4-year-old child, male, without significant pathological history, current illness shows insidious onset 1 month ago with multiple episodes of epistaxis. On the day of admission to hospital clinical examination reveals malaise, sick face, paleness with multiple petechial elements with tendency to generalise and multiple bruises. Laboratory investigations highlights thrombocytopenia-8000/ul, leukocytosis-14000/ul, positive CRP, elevated ESR, positive IgG antitoxoplasma, reactive IgM antitoxoplasma. Blood smear shows very rare platelet, isolated aspect of large platelet. Marrow count highlights megakaryocytes. Chest radiography shows diffuse peribronchial infiltrates. We initiated treatment with intravenous human immunoglobulin 400 mg/kg/day on 4 consecutive days, as well as antibiotic and symptomatic treatment.
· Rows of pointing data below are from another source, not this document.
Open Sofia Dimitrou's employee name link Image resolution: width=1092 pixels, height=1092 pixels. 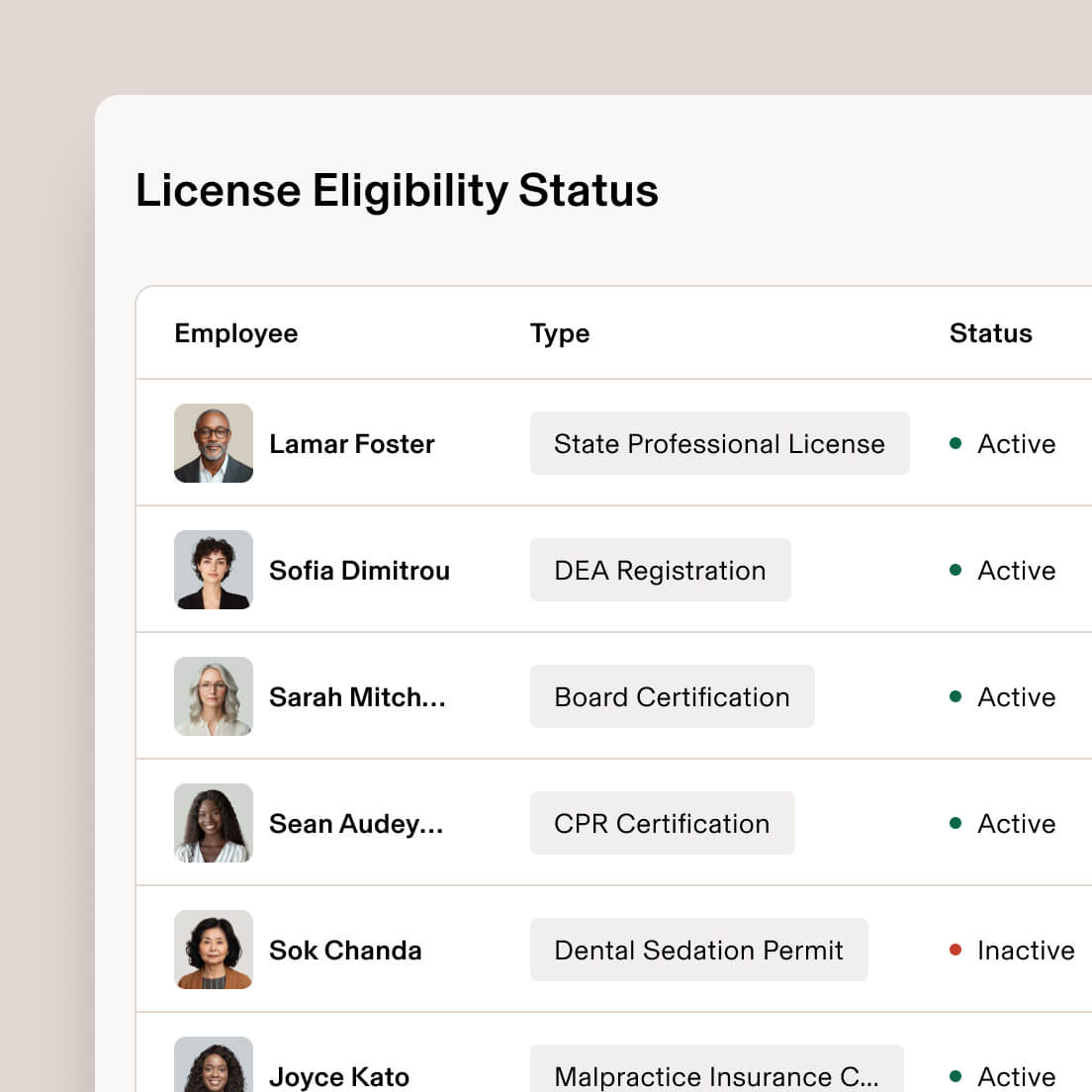[x=359, y=570]
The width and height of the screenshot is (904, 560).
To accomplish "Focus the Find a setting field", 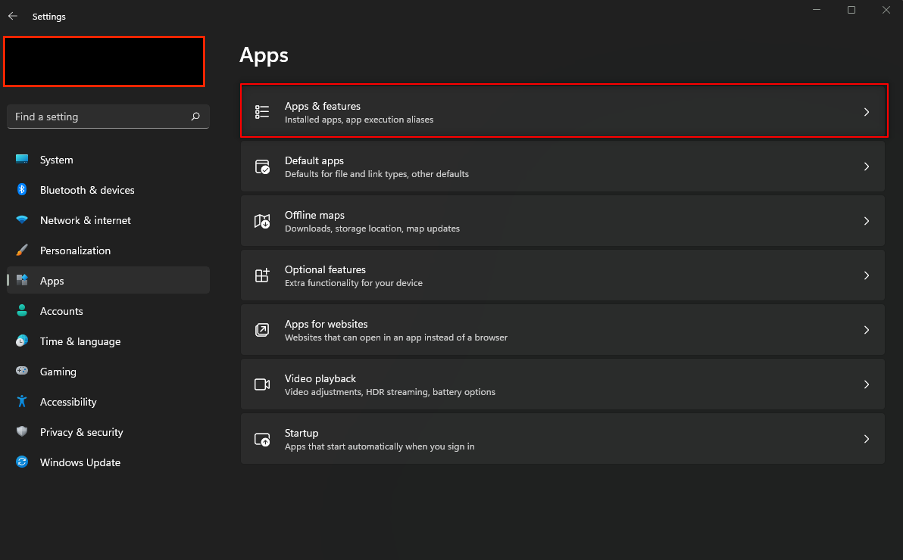I will [95, 117].
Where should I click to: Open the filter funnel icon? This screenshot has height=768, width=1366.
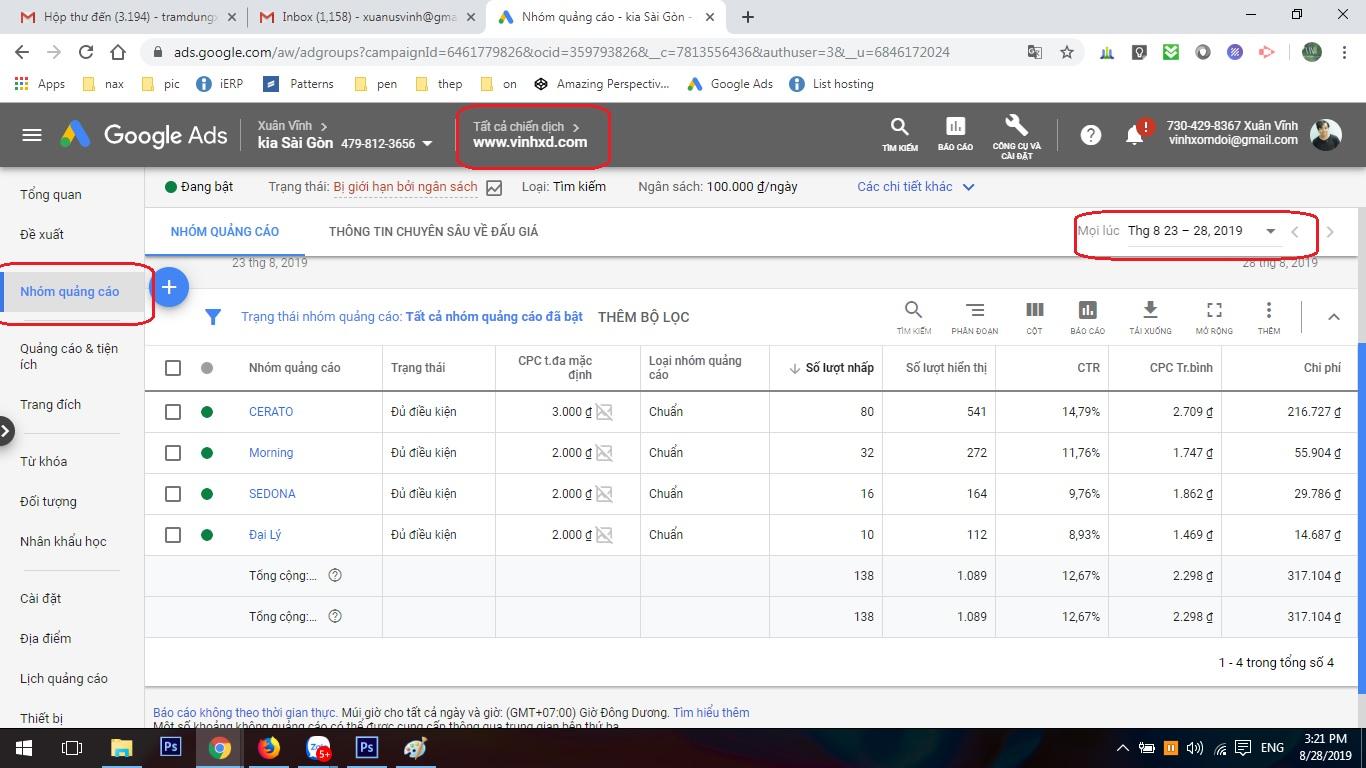point(213,317)
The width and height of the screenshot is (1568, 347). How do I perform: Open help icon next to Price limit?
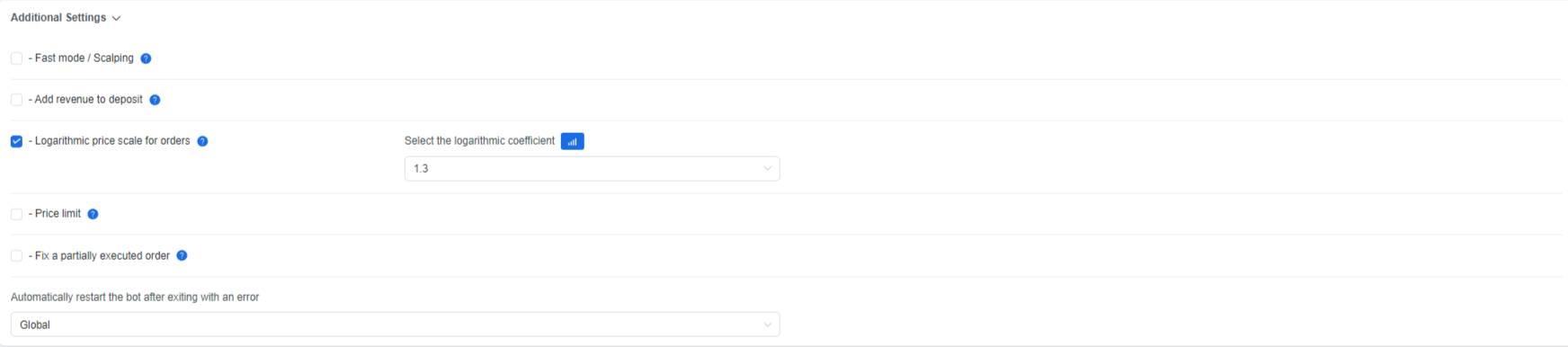[93, 214]
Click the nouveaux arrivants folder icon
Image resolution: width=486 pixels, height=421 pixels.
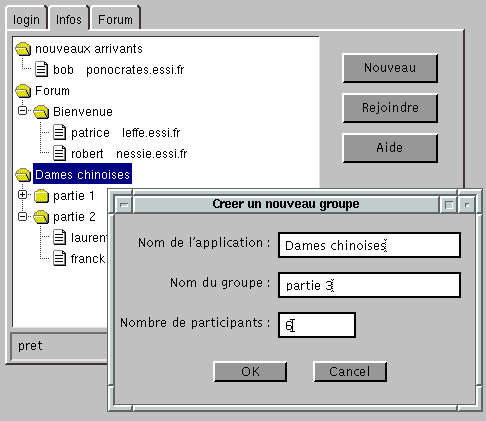[23, 49]
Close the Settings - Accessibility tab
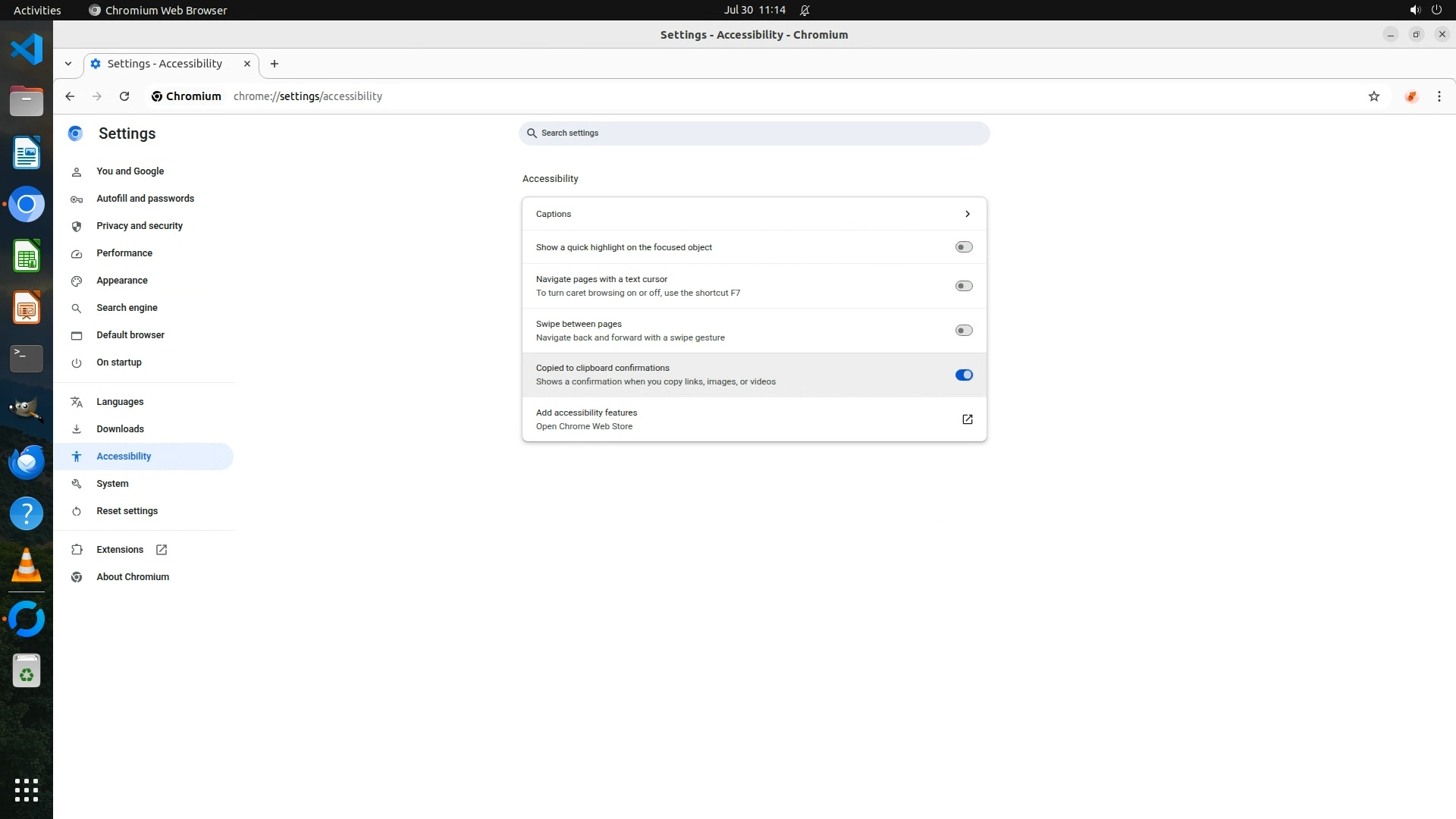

During hospitalisation, in day 3 our patient presents intense headache, vomiting, somnolence, raising the suspicion of an intracranial hypertension syndrome. Following neurological consultation, cranial MRI is recommended, and reveals a minimal hypoplasia of the lower cerebellar hemispheres, cisterna magna dilated, subacute maxillo-etmoido-sphenoidal inflammation, intracranial hypertension syndrome. EEG shows irritative aspect. We started depletion and steroid treatment, with favourable evolution and intracranial hypertension syndrome remission. Day 11 after admission, child presents maculopapular exanthema in the upper limb and thoraco-abdominal, intensely itchy, with a tendency to generalise, that rises the suspicion of an infectious-contagious disease but is was disproven after consultation. Subsequent course was to suspect an allergic cause and it was recommended to stop antibiotic and symptomatic medication, and introduce corticosteroid treatment, after that, the evolution was gradual favourable, reducing symptoms. Platelet count at hospital discharge was within normal limits.


The particularity of our case is adding multiple diagnoses: ITP, sinusitis, pneumonia, toxoplasmosis, intracranial hypertension syndrome, cerebral malformation, allergic reaction.